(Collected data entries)

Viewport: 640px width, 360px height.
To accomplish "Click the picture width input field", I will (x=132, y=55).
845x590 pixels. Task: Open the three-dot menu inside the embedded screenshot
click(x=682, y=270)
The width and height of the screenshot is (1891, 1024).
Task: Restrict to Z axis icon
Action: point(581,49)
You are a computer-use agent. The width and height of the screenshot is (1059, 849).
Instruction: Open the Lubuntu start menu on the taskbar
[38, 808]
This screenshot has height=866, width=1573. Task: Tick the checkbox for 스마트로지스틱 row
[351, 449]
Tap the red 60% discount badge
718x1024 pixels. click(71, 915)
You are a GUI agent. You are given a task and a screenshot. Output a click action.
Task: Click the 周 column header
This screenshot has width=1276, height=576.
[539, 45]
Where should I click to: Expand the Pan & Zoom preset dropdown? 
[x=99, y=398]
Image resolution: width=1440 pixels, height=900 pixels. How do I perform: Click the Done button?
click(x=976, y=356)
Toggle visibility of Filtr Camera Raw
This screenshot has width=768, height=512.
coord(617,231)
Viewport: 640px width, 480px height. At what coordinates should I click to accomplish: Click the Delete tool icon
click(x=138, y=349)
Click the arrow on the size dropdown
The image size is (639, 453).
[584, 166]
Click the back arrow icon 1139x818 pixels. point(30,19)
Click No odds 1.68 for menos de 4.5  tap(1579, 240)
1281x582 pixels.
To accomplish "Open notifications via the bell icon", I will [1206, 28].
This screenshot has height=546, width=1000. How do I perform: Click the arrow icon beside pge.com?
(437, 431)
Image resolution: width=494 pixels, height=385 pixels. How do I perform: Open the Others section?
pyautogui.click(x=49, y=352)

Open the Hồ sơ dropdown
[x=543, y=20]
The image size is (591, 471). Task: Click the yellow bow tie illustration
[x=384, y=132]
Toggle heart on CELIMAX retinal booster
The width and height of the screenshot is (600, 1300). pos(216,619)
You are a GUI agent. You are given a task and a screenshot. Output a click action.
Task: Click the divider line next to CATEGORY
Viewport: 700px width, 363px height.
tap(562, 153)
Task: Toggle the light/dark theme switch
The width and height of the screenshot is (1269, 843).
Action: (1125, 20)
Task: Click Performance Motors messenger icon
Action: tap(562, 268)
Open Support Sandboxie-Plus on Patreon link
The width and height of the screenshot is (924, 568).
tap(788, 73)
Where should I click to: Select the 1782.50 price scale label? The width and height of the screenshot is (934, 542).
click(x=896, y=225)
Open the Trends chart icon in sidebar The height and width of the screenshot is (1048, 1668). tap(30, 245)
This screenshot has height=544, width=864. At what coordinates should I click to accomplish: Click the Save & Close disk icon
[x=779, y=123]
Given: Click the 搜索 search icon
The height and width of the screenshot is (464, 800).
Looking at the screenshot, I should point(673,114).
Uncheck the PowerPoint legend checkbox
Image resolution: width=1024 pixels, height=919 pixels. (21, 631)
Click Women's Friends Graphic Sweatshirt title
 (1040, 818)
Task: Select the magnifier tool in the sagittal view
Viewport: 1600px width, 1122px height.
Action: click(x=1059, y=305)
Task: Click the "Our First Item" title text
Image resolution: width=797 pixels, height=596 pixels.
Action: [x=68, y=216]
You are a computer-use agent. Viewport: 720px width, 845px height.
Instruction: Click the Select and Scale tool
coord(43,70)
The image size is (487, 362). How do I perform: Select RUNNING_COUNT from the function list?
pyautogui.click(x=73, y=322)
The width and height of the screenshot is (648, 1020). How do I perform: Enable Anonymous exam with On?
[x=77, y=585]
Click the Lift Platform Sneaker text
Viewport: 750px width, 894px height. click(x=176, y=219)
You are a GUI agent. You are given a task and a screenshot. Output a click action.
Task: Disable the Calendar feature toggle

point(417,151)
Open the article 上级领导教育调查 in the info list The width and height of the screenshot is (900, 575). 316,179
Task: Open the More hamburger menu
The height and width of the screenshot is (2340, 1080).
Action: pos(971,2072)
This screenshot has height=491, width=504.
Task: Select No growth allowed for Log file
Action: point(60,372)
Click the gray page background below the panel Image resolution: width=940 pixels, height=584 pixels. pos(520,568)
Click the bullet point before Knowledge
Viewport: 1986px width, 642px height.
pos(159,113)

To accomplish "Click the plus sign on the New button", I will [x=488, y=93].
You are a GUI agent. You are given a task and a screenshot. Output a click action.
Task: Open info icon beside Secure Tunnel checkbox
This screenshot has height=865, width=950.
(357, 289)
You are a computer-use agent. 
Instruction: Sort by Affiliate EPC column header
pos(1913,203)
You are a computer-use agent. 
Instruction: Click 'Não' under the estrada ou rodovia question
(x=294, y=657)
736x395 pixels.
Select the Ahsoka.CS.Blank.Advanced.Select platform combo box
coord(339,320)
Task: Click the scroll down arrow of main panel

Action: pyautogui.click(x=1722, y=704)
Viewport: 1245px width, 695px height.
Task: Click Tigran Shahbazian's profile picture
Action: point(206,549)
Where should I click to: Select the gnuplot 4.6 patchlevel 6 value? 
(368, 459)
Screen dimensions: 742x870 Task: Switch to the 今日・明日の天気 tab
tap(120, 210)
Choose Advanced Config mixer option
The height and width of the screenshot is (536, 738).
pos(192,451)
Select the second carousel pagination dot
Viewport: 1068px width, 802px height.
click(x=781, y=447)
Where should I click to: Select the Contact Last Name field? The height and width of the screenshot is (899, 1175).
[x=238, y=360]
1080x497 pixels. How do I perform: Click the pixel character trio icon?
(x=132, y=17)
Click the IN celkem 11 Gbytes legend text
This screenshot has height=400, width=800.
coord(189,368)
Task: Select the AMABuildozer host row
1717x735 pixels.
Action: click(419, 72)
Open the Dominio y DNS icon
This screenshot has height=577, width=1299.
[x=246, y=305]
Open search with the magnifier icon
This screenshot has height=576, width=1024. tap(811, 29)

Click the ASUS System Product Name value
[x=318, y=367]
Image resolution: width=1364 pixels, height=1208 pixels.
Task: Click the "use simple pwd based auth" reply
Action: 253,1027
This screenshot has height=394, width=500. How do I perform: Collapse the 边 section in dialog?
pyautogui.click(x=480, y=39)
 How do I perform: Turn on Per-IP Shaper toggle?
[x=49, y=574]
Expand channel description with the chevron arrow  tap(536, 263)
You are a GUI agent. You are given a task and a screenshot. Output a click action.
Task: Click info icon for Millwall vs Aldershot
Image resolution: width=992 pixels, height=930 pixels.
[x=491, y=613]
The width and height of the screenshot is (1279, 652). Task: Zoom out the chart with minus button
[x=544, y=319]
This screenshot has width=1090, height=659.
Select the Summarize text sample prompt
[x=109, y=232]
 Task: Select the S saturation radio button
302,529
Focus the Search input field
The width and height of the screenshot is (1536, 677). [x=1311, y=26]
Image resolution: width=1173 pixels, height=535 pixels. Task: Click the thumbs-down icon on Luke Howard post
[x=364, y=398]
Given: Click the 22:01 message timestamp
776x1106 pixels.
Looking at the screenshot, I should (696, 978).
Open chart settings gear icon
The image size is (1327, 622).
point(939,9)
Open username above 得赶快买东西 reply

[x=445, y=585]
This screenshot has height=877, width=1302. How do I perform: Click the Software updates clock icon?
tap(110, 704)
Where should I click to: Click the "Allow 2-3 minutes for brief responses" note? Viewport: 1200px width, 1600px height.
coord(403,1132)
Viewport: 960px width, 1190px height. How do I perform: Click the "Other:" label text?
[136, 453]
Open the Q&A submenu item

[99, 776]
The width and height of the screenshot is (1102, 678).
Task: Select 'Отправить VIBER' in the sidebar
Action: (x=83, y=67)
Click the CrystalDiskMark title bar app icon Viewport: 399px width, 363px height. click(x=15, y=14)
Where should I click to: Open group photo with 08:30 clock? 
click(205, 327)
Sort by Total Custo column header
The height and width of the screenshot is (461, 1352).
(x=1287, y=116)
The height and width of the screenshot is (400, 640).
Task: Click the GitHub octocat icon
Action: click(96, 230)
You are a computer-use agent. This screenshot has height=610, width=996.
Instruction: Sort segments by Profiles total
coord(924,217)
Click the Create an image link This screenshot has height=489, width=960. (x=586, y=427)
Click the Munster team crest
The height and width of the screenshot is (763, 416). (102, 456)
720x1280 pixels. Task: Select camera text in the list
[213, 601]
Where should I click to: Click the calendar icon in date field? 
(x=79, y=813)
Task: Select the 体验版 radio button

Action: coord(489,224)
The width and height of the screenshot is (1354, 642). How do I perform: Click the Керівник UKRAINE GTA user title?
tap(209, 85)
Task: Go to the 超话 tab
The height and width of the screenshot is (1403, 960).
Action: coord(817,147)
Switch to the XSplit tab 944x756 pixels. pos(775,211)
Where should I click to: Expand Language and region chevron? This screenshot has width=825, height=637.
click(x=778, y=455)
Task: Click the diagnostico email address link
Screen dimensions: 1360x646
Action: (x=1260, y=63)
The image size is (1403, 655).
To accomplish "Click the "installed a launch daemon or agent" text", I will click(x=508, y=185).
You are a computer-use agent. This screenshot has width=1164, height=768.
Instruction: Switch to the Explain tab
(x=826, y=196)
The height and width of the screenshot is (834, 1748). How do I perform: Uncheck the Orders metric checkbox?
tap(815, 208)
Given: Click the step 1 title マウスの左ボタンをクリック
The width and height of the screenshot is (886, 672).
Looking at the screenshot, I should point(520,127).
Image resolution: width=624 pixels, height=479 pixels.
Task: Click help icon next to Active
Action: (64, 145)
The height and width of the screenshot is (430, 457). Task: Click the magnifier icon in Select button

Task brief: Give again, exactly as written, the lines running from the first line of the data above through the line that contains "Task: Toggle the light/dark theme switch".

Response to the exercise:
Viewport: 640px width, 360px height.
To accomplish "Click the picture width input field", I will (x=132, y=55).
845x590 pixels. Task: Open the three-dot menu inside the embedded screenshot
click(x=682, y=270)
The width and height of the screenshot is (1891, 1024).
Task: Restrict to Z axis icon
Action: point(581,49)
You are a computer-use agent. The width and height of the screenshot is (1059, 849).
Instruction: Open the Lubuntu start menu on the taskbar
[38, 808]
This screenshot has height=866, width=1573. Task: Tick the checkbox for 스마트로지스틱 row
[351, 449]
Tap the red 60% discount badge
718x1024 pixels. click(71, 915)
You are a GUI agent. You are given a task and a screenshot. Output a click action.
Task: Click the 周 column header
This screenshot has width=1276, height=576.
[539, 45]
Where should I click to: Expand the Pan & Zoom preset dropdown? 
[x=99, y=398]
Image resolution: width=1440 pixels, height=900 pixels. How do I perform: Click the Done button?
click(x=976, y=356)
Toggle visibility of Filtr Camera Raw
This screenshot has width=768, height=512.
coord(617,231)
Viewport: 640px width, 480px height. At what coordinates should I click to accomplish: Click the Delete tool icon
click(x=138, y=349)
Click the arrow on the size dropdown
The image size is (639, 453).
[584, 166]
Click the back arrow icon 1139x818 pixels. point(30,19)
Click No odds 1.68 for menos de 4.5  tap(1579, 240)
1281x582 pixels.
To accomplish "Open notifications via the bell icon", I will [1206, 28].
This screenshot has height=546, width=1000. How do I perform: Click the arrow icon beside pge.com?
(437, 431)
Image resolution: width=494 pixels, height=385 pixels. How do I perform: Open the Others section?
pyautogui.click(x=49, y=352)

Open the Hồ sơ dropdown
[x=543, y=20]
The image size is (591, 471). Task: Click the yellow bow tie illustration
[x=384, y=132]
Toggle heart on CELIMAX retinal booster
The width and height of the screenshot is (600, 1300). pos(216,619)
You are a GUI agent. You are given a task and a screenshot. Output a click action.
Task: Click the divider line next to CATEGORY
Viewport: 700px width, 363px height.
tap(562, 153)
Task: Toggle the light/dark theme switch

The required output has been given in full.